**TEXT PASSAGE:**

# modified scout lt too



## Thwap (Oct 17, 2018)

i love this frame. quality is perfect, size is perfect, the flip clips are very nicely machined. that said, i cannot leave anything alone, and im loving stippling for grip on my poly slingers. i like a pinky hole so i left off the scales, and chamfered the clips to be more pocket friendly. after a tumble and a polish with scotch brite and a post-it note, shes gtg!


----------



## KawKan (May 11, 2013)

You are the stipple meister, my man!

That looks like a good mod in many way.

The appearance is wonderfully high-tech.

The skeletonized frame is also, and fits my frame preference.

Yes, you took that LT up a notch!


----------



## Thwap (Oct 17, 2018)

thank you.
it looks like a circus peanut, but is the best fit ive achieved using thumb brace. it shoots great!


----------



## raventree78 (Apr 20, 2016)

That is a neat mod, how did you create the stippling? I think that would be a worth while modification to my scout lt too


----------



## Thwap (Oct 17, 2018)

i used a pencil grinder and a 1/8 dia carbide burr. i look forward to doing more, bc it takes practice. it is my second one. i like to make all of the dots bigger in a series of "coats" if you will. you can then adjust location as you enlarge them. my brain doesnt allow randomness, so mine is symmetrical-ish. the polycarbonate gets pretty tough feathers on the edges, so it takes scraping and sanding or scotch brite, which then is a chalky finish that can get dingy but is great for grip. i prefer a bit of a polish. i used a scrubbing kitchen sponge with dw 40 then a piece of paper to final polish


----------



## Thwap (Oct 17, 2018)

**WHAT THE TASK REQUIRES:** Retype the part of the Scout LT forum thread that begins with the words "You are the" and ends with the words "my frame preference.", changing nothing.

**DATA SHOWN:**
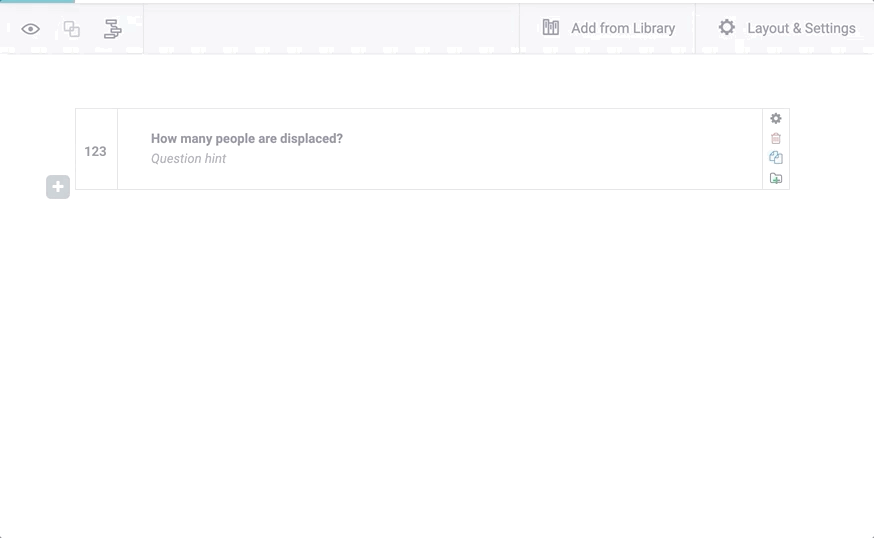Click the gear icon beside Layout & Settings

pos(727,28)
* * *
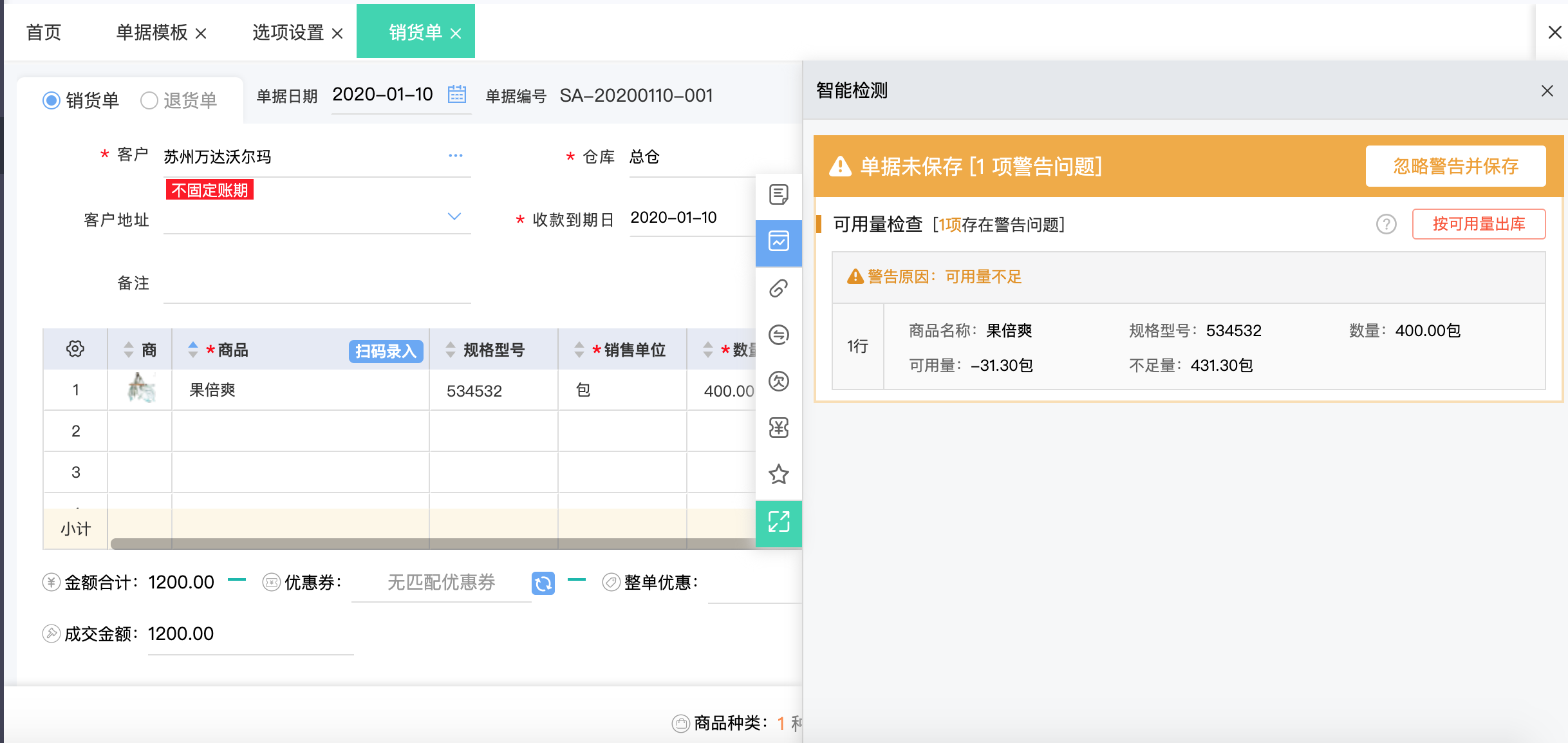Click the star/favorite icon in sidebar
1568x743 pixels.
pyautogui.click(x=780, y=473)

**FINAL ANSWER:**
You are the stipple meister, my man!

That looks like a good mod in many way.

The appearance is wonderfully high-tech.

The skeletonized frame is also, and fits my frame preference.